It’s only been a little over a year. Guess it’s time to start blogging again.
This month, I took off a week’s worth of half-days to assist on a sculpture installation by Patrick Daugherty in Ithaca, across the street from Collegetown Bagels. About two-thirds of my volunteer work was material prep and moving scaffolding (where my height was a real asset), but about a third of the time I got to work directly with Patrick tying the structural elements together or weaving fill into the pieces. This picture (above, by Rebecca Thomas) ran on the front page of the Cornell Daily Sun during the installation.
I guess the title for the work that Patrick finally settled on was Half Dozen of the Other. It consists of six somewhat deformed towers that weave in and out around the locust trees on the small plaza in front of Sheldon Court, adjacent to a very high traffic area linking Collegetown to campus.
The sculptures are made mostly from maple and dogwood. For each one, Patrick stuck four or five long maple poles in half a dozen holes drilled in the sidewalk. He bent the poles around each other and the trees and tied some to scaffolding to form the basic structure. Then he (and a crew of volunteers) wove material ranging from pole-size to fine branches into the structure. Sounds easy. But that description sure doesn’t do it justice. It took a couple of weeks to complete, even with the volunteer help and a couple of kids from a local landscaping firm who spent most of their time harvesting and trucking plant material to the site.
One of my favorite views of the sculpture is from a terrace behind the site that provides a higher-angle view. The work screams out for exploration and interaction. I especially like to watch little kids (and adults) wander into the sculptures through the doorways and peek out the windows. It’s an ephemeral work, scheduled for demolition in a year. So plan to explore it soon.

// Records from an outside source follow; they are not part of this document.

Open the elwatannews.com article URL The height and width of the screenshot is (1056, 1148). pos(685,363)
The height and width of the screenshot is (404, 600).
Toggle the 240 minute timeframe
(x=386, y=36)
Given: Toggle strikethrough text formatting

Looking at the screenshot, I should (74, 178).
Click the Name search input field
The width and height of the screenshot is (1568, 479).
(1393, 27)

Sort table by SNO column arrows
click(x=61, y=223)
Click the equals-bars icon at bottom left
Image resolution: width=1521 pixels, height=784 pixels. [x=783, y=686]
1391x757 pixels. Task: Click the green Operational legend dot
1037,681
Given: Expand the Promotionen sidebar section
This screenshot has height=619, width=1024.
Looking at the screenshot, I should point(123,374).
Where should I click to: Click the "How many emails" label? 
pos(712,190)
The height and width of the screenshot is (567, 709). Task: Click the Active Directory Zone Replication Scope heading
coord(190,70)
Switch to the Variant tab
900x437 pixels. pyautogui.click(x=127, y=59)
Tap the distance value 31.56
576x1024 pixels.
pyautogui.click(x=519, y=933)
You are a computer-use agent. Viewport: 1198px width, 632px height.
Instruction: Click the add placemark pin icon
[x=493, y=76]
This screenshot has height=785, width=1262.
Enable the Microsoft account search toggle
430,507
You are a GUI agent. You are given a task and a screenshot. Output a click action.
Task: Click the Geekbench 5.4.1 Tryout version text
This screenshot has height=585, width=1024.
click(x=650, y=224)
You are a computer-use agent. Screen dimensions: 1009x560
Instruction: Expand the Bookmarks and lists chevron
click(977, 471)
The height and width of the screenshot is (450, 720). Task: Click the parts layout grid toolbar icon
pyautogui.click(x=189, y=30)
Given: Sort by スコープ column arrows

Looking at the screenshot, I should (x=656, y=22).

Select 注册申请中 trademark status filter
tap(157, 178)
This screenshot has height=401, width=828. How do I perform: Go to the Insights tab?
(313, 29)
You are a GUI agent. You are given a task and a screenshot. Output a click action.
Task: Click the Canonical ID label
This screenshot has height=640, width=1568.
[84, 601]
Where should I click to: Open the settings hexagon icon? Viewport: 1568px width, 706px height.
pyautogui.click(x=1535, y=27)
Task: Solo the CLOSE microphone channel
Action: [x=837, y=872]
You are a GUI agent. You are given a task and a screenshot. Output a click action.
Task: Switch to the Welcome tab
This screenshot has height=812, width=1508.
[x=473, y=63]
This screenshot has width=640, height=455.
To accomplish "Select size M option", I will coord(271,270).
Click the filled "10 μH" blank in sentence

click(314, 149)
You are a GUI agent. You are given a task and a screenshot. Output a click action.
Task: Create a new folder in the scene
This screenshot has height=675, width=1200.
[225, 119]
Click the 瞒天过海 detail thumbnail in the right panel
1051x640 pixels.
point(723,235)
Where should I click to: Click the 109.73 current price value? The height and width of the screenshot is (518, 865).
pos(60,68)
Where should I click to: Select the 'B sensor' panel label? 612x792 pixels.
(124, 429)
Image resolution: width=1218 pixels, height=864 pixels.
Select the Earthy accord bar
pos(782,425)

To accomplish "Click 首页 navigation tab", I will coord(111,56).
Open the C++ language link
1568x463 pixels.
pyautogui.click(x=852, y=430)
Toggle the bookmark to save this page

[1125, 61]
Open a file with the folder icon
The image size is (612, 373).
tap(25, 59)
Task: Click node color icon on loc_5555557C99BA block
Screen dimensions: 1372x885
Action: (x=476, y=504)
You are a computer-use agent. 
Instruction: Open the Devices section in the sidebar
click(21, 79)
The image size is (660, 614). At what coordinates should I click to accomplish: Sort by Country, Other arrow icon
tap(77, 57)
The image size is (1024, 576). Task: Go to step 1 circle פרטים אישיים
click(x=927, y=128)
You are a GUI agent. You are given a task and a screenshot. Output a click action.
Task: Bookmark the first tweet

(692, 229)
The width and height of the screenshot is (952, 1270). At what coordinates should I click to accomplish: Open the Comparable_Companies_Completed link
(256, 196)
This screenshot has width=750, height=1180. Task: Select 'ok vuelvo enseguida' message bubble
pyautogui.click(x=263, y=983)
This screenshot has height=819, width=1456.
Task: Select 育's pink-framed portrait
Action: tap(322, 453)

When I first volunteered, I wasn’t sure how much time I would spend helping. But Patrick was such a gracious host and made everyone feel welcome. I”m not sure if I was more in awe of his artistic abilities or his skills in managing volunteers. It was great to get to know Patrick, Natalie, Amaechi and the other volunteers. Can’t wait until my willows are ready to harvest for a similar project at home.
There’s a great photo essay documenting the whole process at the Cornell Council for the Arts website. Unfortunately, it’s a flash site so I can’t link directly to it. Once the flash launches, click on menu > NOW > installations.
Update: Photo essay in the Sept. 28 Cornell Chronicle. I’m in there if you look closely.
Update: (3/13/2007) 4-minute video about the installation.